Question

Can a graph have one vertex with odd degree? If not, are there other values that are not possible? Why?

Answer

**step1 Introduce the Handshaking Lemma**

The Handshaking Lemma is a fundamental principle in graph theory that relates the sum of the degrees of all vertices in a graph to the number of its edges. It states that the sum of the degrees of all vertices in any finite graph is equal to twice the number of edges.

$$\sum_{v \in V} \text{deg}(v) = 2|E|$$

Here, $$V$$ represents the set of all vertices, $$\text{deg}(v)$$ is the degree of vertex $$v$$, and $$|E|$$ is the number of edges in the graph.

**step2 Analyze the Parity of the Sum of Degrees**

Since $$2|E|$$ is always an even number (as it's a multiple of 2), the Handshaking Lemma implies that the sum of the degrees of all vertices in any graph must always be an even number.

$$\text{Sum of all degrees} = \text{Even Number}$$

**step3 Relate the Sum of Degrees to the Number of Odd-Degree Vertices**

Let's consider the degrees of the vertices. Each vertex can have either an odd degree or an even degree. We can split the sum of degrees into two parts: the sum of degrees of vertices with odd degrees, and the sum of degrees of vertices with even degrees.

$$\sum_{v \in V} \text{deg}(v) = \sum_{v \text{ with odd deg}} \text{deg}(v) + \sum_{v \text{ with even deg}} \text{deg}(v)$$

The sum of any number of even integers is always an even integer. Therefore, the sum of degrees of vertices with even degrees will always be an even number.

Since the total sum of all degrees must be an even number (from Step 2), and the sum of even degrees is always even, it logically follows that the sum of the degrees of vertices with odd degrees must also be an even number.
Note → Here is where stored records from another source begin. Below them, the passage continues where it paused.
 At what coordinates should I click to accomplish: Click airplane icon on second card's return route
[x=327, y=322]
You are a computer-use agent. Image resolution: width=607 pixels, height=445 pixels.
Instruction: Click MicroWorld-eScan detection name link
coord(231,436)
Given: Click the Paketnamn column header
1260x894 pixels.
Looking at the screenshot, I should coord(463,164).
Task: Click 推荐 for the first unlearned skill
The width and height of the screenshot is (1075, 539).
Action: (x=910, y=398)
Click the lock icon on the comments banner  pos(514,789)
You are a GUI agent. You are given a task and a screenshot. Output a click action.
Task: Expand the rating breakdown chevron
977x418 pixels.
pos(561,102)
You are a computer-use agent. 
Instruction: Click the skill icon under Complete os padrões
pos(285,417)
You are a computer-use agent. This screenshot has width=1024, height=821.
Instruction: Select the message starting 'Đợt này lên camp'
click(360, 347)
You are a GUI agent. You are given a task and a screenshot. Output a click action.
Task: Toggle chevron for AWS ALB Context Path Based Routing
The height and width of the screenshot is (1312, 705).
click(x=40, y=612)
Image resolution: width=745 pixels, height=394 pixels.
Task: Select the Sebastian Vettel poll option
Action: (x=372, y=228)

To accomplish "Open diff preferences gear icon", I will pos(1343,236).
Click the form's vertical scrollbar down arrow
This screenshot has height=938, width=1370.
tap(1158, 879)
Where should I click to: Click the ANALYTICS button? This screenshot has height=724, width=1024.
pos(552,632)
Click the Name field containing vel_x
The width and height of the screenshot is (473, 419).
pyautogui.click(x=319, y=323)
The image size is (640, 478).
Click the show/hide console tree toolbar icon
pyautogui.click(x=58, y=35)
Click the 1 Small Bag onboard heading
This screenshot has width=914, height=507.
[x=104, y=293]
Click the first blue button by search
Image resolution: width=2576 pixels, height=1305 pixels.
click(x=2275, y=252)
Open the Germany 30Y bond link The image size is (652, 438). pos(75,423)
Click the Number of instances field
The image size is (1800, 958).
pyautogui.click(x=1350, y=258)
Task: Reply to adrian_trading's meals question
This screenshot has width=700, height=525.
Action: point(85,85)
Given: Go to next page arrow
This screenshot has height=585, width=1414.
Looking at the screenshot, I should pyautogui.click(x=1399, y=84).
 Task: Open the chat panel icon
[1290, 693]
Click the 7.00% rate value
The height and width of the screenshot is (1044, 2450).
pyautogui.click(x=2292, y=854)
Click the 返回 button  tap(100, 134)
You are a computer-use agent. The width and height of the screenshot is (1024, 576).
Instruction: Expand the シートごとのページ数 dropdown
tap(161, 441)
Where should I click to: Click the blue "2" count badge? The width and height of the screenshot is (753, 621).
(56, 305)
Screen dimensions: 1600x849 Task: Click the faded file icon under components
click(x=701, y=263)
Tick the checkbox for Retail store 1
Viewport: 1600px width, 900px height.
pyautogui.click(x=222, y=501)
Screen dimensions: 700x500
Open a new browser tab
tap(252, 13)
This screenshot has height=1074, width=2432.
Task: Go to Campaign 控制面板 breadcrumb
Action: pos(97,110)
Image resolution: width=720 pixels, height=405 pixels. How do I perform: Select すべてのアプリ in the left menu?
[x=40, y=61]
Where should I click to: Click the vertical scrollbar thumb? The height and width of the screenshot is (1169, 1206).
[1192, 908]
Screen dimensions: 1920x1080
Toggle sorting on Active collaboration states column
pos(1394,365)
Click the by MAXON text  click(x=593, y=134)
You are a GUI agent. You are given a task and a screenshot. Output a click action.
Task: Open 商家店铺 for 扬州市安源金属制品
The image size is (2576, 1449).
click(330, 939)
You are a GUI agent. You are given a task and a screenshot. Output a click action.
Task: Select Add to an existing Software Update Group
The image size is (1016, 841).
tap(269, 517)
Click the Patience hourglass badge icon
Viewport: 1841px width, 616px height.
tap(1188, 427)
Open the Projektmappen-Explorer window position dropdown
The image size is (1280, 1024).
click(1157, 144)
$$\text{Even Number} = \text{Sum of odd degrees} + \text{Even Number}$$

$$\text{Sum of odd degrees} = \text{Even Number} - \text{Even Number} = \text{Even Number}$$

**step4 Determine the Possibility of One Odd-Degree Vertex**

For the sum of odd degrees to be an even number, there must be an even count of odd-degree vertices. This is because adding an odd number an odd number of times results in an odd sum (e.g., $$1+3+5=9$$), while adding an odd number an even number of times results in an even sum (e.g., $$1+3=4$$ or $$1+3+5+7=16$$). Therefore, the number of vertices with odd degrees must always be an even number.

Given this, a graph cannot have exactly one vertex with an odd degree, because 1 is an odd number. If there were only one vertex with an odd degree, the sum of odd degrees would be odd, which contradicts our finding in Step 3.

**step5 Identify Other Impossible Numbers of Odd-Degree Vertices**

Based on the principle derived in Step 4, any odd number of vertices with odd degrees is not possible. This includes 1, 3, 5, 7, and so on. The number of vertices with odd degrees must always be an even number.